In praise of balloons

They are metaphors for life, the universe and more or less everything, says Ann Wroe

They are metaphors for life, the universe and more or less everything, says Ann Wroe

Ann Wroe | October/November 2019

Some happenings make sense, and some don’t. That is the only explanation I can give for why, a few years ago, on a spring day out on the South Downs, a red balloon suddenly bounded in front of me across the vast green hill.

I was far from any place that might be holding a party. The only buildings for miles were flint footings of old barns which nettles had long invaded. Yet here the balloon was, leaping and falling, brushing the thistly ground but recovering, gloriously scarlet against the rolling grass. Finally it approached a barbed-wire fence, juddered and seemed to pause – but steadied itself to sail safely over, out across the estuary and away.

Whenever it got close enough I tried to catch it, but part of me didn’t want to spoil the adventure it was having. For it was also my adventure. Balloons, like kites, offer vicarious flight and weightlessness, the joy of the air. But unlike kites, which are compulsive ground-seekers and tree-tanglers, balloons are nimble, neat and alive. Having given them life in the first place, transforming a flaccid rubber bulb into a sleek, wilful being, the problem for us is how to control their compulsive wish to slip every tether and fly.

One of my favourite films as a child was Albert Lamorisse’s “The Red Balloon”, in which Pascal, a small boy, befriended a balloon; or it befriended him, hovering near like a pet, until a gang of urchins killed it. I wept for it, with Pascal, as though a human creature had died. Watching the film now, I’m more critical of the balloon. It is too obedient, when a balloon’s very purpose is not affection, but evasion. We see that poignancy in Banksy’s image of a little girl letting go of a red-balloon heart, possibly intending to, but possibly not: the same image that famously shredded itself at auction at Sotheby’s in 2018, endowing itself with value, or alternatively losing all the value it had.

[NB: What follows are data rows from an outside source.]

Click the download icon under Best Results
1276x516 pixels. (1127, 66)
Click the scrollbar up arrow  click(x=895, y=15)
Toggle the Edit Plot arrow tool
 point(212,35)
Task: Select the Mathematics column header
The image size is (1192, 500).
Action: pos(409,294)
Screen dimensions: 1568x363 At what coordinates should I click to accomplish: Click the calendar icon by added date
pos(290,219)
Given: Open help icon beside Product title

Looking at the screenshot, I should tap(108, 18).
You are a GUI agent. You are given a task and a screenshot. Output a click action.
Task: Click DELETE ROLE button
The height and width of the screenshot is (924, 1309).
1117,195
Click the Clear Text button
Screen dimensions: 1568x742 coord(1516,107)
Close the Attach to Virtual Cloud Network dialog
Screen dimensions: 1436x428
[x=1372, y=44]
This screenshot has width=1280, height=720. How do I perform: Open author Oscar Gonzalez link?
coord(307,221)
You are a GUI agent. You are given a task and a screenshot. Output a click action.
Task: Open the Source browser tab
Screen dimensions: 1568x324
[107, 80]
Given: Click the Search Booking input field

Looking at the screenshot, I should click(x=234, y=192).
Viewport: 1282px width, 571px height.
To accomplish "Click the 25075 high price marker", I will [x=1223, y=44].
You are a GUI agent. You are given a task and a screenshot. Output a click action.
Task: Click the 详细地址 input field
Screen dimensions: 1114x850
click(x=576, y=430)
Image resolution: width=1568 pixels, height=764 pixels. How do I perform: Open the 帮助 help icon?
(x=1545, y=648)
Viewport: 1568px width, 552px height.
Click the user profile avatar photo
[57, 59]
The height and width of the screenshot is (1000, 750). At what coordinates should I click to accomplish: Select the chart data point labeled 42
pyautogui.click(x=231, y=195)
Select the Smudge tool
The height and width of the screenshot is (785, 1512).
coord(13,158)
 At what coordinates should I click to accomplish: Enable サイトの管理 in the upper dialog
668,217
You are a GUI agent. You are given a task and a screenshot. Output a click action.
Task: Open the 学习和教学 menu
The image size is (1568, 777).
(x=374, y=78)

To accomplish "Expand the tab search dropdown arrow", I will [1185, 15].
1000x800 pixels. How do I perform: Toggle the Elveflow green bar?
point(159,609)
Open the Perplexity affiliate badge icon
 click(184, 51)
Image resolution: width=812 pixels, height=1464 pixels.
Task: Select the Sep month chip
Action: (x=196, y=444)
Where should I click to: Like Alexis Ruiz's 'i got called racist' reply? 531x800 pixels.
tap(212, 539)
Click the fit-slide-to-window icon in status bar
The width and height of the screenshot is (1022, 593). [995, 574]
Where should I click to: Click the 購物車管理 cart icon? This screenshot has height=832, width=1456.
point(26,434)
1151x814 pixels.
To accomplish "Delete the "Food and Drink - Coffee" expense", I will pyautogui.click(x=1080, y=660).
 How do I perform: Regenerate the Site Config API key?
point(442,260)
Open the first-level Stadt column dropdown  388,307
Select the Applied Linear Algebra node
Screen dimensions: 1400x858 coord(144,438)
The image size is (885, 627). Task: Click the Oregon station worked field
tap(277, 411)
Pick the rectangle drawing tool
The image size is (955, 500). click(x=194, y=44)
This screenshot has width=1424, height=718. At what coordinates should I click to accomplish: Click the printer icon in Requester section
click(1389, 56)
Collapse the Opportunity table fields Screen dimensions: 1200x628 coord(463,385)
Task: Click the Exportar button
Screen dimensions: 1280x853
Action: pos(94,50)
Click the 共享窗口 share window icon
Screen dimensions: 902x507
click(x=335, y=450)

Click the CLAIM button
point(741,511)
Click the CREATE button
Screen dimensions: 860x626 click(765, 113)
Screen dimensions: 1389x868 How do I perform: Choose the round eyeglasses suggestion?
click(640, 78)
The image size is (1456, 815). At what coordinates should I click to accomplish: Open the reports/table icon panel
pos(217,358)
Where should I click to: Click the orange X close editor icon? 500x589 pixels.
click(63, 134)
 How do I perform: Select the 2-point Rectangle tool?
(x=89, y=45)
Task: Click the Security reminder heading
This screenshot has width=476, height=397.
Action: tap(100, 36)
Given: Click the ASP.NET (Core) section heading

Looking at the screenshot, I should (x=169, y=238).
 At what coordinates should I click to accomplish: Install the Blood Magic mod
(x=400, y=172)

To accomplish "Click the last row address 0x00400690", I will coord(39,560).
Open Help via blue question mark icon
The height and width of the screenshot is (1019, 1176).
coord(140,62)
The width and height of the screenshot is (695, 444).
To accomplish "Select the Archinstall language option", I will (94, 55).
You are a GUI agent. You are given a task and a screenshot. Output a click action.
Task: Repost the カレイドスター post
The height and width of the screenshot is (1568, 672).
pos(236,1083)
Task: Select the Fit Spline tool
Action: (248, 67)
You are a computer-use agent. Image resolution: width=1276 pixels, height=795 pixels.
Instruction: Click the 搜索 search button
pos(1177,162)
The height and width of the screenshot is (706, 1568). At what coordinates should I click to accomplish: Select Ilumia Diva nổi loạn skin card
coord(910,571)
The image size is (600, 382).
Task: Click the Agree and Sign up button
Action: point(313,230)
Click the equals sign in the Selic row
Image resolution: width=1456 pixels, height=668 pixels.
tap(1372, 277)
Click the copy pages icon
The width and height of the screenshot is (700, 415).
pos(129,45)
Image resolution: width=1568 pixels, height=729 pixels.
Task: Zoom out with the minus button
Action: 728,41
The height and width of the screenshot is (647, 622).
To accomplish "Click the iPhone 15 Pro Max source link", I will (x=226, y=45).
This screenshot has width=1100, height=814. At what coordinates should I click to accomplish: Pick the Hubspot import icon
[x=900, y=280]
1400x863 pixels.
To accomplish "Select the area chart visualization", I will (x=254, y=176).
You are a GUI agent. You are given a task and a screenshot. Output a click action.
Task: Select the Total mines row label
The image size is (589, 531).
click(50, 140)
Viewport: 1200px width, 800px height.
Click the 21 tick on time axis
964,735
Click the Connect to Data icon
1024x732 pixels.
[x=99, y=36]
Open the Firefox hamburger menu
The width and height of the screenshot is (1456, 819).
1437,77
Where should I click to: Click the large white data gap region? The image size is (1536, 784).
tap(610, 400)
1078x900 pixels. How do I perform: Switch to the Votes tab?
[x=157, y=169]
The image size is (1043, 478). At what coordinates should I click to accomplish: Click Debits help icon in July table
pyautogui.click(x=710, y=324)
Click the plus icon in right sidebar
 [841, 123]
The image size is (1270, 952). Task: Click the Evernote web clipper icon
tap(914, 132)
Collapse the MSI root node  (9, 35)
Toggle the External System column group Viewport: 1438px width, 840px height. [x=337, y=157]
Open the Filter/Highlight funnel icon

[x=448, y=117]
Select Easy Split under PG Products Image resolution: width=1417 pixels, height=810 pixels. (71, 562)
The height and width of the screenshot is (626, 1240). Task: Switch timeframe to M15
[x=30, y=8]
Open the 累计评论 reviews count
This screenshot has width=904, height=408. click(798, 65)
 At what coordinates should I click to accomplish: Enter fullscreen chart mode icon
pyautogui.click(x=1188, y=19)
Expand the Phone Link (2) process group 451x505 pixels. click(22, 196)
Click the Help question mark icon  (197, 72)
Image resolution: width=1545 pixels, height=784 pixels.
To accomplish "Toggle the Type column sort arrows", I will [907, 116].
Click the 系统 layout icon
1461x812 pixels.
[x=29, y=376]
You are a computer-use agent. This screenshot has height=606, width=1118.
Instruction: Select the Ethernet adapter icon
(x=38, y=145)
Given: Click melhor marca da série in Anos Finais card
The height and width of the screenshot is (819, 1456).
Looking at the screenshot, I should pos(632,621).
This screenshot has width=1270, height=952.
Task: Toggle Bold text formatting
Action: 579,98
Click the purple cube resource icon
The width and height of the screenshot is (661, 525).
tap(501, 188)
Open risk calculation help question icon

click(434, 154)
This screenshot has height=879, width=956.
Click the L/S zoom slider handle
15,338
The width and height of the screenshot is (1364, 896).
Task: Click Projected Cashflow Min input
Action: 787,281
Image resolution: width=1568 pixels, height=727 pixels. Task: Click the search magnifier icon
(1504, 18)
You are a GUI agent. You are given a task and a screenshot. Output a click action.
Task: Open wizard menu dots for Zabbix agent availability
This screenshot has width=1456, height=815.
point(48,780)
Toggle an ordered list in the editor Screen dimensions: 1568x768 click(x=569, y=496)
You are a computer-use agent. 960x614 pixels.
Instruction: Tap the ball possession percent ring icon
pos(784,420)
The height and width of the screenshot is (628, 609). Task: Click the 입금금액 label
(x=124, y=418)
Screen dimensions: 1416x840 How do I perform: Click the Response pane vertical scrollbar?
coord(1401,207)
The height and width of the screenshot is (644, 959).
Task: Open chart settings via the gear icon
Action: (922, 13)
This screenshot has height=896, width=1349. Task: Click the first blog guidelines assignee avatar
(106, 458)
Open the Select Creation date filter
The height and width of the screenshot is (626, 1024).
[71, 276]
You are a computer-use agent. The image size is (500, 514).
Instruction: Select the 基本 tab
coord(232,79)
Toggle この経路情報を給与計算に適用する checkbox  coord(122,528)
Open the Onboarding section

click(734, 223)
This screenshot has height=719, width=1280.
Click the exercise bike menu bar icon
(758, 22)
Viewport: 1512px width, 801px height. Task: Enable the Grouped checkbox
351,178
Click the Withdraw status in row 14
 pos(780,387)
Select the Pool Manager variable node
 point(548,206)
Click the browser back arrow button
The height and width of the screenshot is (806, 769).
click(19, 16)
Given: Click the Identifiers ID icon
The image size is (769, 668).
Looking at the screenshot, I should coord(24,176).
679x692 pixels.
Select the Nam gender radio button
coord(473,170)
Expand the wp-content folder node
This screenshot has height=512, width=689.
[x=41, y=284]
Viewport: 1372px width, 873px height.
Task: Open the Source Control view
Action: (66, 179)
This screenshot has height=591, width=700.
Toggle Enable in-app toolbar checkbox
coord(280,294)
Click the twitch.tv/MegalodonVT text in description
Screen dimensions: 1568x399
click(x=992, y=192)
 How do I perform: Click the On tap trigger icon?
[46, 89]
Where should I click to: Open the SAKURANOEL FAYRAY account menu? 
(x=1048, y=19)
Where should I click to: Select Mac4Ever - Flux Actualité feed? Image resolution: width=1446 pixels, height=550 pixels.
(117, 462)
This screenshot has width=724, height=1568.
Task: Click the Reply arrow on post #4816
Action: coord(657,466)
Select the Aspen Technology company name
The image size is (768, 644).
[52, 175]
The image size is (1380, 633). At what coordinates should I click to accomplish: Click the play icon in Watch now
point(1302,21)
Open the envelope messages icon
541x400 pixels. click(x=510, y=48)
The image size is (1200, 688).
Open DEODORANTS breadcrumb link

My other problem with Pascal’s balloon is that it is made of stout and non-transparent stuff, like an inner tyre. A balloon is joyous in its tense delicacy, a balance between over-stretch and non-existence that makes us fear to touch it and tremble when others make it squeak with their thumbs. Balloons are poised between being there and not, between being the epitome of our delight and empty (though reverberating) air. These fripperies and party favours are surely metaphors for life, the universe and more or less everything.

That is why my encounter on the Downs was so powerful. The red balloon had escaped a servile destiny and was being true to itself, flying free in a world liberally spiked with danger. Outside human grasp, it was also outside human protection. It could feel every whim of fate, yet was exultant, and so intrepid that I longed to follow it. But I lost track of it where the valley side curved down.

A year later, walking on the next ridge over, I came upon shreds of a balloon at the foot of a wire fence. They were pink, not red; but maybe the elements had bleached them. They spoke of clumsiness and death; but my balloon had been skilful, unbeatable. I prefer to believe that it continued – continues? – to sail bravely on.